The first piece of inspiration for this movie – Obayashi’s daughter being afraid of a “killer mirror.”

House’s connection to Oppenheimer may be a little more subtle, but it’s a matter of understanding the horror of the film. In an early sequence, Gorgeous shares the backstory of her Auntie in the form of a silent film all the girls watch together. She’s a young woman who became affianced to a young doctor in a small town. The young doctor is drafted into World War II – he promises to return to her, and she promises to wait for him. When he’s shot down, she decides to wait for him for the rest of her life in the titular house, and after her sister is married, she waits alone. And she’s really, truly alone – the last time Gorgeous has seen Auntie was ten years ago, when Gorgeous’s mother was still alive. When Auntie receives the note of her lover being missing in action, we see blood fall from her hands and a baby cry – we hear this baby’s cry again late in the film, during the climax, when a deep blow has been done to the ghost running the house.

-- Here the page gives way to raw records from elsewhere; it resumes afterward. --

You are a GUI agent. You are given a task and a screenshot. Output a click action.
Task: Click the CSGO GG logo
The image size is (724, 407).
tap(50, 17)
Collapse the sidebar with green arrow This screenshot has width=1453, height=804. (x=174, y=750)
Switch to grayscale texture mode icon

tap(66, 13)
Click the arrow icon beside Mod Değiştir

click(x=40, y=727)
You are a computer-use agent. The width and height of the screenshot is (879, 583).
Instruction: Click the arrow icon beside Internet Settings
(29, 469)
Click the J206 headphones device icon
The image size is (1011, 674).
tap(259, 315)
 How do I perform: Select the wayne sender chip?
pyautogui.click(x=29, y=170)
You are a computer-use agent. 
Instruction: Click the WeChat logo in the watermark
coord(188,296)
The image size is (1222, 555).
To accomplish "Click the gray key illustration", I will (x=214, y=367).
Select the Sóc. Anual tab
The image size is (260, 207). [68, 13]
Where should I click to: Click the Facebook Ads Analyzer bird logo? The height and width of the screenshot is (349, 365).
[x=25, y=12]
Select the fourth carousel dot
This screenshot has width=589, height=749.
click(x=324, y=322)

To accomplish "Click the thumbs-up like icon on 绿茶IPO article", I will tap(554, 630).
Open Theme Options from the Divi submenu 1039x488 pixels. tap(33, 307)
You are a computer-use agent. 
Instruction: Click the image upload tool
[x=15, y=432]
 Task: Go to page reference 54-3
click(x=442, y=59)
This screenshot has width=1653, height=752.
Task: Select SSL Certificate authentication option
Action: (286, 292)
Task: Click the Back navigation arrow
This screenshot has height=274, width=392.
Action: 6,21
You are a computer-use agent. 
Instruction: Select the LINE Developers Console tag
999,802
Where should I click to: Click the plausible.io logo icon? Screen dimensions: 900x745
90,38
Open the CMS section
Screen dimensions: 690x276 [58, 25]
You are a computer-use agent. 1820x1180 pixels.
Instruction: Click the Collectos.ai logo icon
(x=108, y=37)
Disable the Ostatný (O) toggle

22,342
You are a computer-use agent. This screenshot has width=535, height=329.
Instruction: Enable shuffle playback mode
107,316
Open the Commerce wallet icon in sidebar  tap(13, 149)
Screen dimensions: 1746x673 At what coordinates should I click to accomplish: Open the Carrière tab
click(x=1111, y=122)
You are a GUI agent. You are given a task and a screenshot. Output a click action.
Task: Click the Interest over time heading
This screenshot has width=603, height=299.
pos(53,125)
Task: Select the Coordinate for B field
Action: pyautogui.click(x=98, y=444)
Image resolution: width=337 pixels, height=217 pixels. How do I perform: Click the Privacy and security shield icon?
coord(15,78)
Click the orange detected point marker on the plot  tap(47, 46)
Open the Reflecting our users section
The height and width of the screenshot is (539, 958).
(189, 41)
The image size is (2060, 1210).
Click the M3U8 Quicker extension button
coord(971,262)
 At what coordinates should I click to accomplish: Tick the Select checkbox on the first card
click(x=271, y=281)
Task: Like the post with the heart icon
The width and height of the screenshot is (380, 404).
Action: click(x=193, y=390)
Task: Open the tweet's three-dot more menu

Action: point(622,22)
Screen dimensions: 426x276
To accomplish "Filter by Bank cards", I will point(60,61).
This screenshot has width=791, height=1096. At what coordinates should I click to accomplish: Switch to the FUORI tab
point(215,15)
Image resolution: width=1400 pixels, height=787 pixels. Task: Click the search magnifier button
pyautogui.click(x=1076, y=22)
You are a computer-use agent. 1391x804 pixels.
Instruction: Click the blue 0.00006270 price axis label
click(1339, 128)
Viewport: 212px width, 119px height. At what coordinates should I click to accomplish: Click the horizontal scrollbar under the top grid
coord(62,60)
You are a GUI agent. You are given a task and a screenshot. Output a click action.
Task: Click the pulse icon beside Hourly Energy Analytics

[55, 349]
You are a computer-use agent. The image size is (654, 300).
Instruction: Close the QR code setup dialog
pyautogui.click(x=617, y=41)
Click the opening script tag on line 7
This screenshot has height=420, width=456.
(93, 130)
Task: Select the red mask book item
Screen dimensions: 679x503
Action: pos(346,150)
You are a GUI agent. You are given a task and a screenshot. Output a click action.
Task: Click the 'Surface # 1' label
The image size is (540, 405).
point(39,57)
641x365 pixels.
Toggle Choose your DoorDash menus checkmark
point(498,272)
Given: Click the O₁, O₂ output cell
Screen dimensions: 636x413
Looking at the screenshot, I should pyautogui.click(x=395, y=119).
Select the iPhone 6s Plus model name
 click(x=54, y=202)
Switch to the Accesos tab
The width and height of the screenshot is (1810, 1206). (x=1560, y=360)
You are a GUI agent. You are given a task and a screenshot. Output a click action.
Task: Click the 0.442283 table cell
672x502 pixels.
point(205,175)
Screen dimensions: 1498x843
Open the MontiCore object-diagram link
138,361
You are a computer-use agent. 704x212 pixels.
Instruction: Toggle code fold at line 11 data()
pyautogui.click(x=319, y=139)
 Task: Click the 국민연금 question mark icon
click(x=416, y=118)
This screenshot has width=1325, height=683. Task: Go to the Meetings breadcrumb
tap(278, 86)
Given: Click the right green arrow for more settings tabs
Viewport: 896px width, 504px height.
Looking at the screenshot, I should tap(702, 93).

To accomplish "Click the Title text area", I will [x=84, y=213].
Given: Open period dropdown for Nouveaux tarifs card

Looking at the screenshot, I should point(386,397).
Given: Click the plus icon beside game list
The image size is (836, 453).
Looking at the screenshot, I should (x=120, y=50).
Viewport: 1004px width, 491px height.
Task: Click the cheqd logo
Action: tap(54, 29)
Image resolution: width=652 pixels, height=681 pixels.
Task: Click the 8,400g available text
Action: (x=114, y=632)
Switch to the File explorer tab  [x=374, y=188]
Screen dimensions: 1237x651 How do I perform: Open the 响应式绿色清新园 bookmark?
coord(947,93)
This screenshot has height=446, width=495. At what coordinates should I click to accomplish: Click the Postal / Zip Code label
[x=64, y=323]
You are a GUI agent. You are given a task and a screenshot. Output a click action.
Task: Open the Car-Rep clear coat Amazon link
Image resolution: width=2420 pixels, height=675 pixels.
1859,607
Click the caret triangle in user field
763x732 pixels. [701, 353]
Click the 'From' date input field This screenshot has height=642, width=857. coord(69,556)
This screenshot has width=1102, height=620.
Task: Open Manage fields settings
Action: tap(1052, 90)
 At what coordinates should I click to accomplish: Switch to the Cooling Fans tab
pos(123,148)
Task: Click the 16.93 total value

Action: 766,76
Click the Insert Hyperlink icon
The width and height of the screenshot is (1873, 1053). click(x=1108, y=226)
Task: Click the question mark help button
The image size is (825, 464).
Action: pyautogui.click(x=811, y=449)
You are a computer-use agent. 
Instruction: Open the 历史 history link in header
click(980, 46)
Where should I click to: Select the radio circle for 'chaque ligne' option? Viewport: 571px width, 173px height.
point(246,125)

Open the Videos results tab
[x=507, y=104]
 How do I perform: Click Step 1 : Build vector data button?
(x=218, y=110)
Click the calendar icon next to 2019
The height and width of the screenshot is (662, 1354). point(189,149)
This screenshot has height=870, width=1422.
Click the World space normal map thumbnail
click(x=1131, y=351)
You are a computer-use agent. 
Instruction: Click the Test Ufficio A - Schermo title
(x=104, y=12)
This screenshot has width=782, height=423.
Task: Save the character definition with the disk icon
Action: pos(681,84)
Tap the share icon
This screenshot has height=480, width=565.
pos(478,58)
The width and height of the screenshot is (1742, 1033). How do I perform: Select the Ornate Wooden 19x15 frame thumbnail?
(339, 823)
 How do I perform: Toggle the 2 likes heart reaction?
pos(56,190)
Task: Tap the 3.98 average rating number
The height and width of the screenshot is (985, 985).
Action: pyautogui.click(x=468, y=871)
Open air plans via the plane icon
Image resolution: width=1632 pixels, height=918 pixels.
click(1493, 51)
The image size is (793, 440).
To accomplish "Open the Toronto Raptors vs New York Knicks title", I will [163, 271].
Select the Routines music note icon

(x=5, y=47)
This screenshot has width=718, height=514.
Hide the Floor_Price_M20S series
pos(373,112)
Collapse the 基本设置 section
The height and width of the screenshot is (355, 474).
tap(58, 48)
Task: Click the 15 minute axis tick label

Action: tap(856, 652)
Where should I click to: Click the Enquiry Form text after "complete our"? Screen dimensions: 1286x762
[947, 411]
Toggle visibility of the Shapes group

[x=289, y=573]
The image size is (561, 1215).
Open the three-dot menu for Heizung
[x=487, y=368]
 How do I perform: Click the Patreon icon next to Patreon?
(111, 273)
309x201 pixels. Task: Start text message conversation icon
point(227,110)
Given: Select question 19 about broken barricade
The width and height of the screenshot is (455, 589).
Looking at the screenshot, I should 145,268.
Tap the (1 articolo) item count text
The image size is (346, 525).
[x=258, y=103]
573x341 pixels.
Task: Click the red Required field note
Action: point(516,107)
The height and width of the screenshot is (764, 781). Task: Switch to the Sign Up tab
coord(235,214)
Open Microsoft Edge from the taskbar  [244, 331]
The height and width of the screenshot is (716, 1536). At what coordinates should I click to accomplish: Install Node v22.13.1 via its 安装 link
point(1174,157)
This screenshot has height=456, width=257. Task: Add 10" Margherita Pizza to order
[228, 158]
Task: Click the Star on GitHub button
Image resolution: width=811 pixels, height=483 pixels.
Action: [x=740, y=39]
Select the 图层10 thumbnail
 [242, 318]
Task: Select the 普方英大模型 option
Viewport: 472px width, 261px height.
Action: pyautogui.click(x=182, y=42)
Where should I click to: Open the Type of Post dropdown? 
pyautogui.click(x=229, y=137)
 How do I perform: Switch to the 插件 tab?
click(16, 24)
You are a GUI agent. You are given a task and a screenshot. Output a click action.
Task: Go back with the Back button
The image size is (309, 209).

This backstory frames the film’s central haunting as a tragedy. After the war, this widows who survived her dead was paid no real mind – if her pain prevented her from simply finding another willing man, she was isolated and abandoned. In a moment where Fantasy frames this devotion as romantic, the film cuts to the atomic bomb. Obayashi himself was a child of Hiroshima, losing all his friends in the bomb at age 7. A diary found toward the end of the film reads,  “There are no young women in the village now. I’m all alone.” This is ambiguous, as it may have been written before Auntie died and became the witch-spirit haunting the old house, or it may be after she’s eaten all the young women who were left. This violence against Auntie, the lack of care paid to unmake this single-minded devotion, creates a cycle of violence and misogyny which leads to her quite explicitly becoming a predator upon the virginal women who she entraps in the house. It is a chain reaction, the violence begetting violence beginning with the war and ending upon seemingly kind, innocent young women who know nothing more than the basics of history book lessons in school.

The train scene.

It is this sadness which underlies House’s scares, and yet Obayashi maintains incredible levity throughout the film. The visual invention on display and his incredible management of tone (including the expert use of whiplash) is the anchor through what is, admittedly, a story told in bizarre sequence and, underneath the effects, a pretty sad conceit. The aforementioned sequence in which Gorgeous tells her Auntie’s story is preceded by a child reading a picture book about the trains of Tokyo – it zooms in, and briefly, the film becomes animated in the style of the picture book, zooming along past Mount Fuji. When the background changes to a grassy glade, Sweet leans in to ask Gorgeous about her Auntie – they talk about this in front of the animated background, beginning the story, before cutting to Auntie’s story. There’s dancing skeletons, carnivorous pianos, bucket-butt slapstick, butt-biting and cats, cats, cats.

The fact remains no one else could possibly have made House. In order to replicate the feeling of it, they had to release two epics on a single day. Anyway, do Oppenheimer before Barbie. You’ll need the Kenergy before going to bed.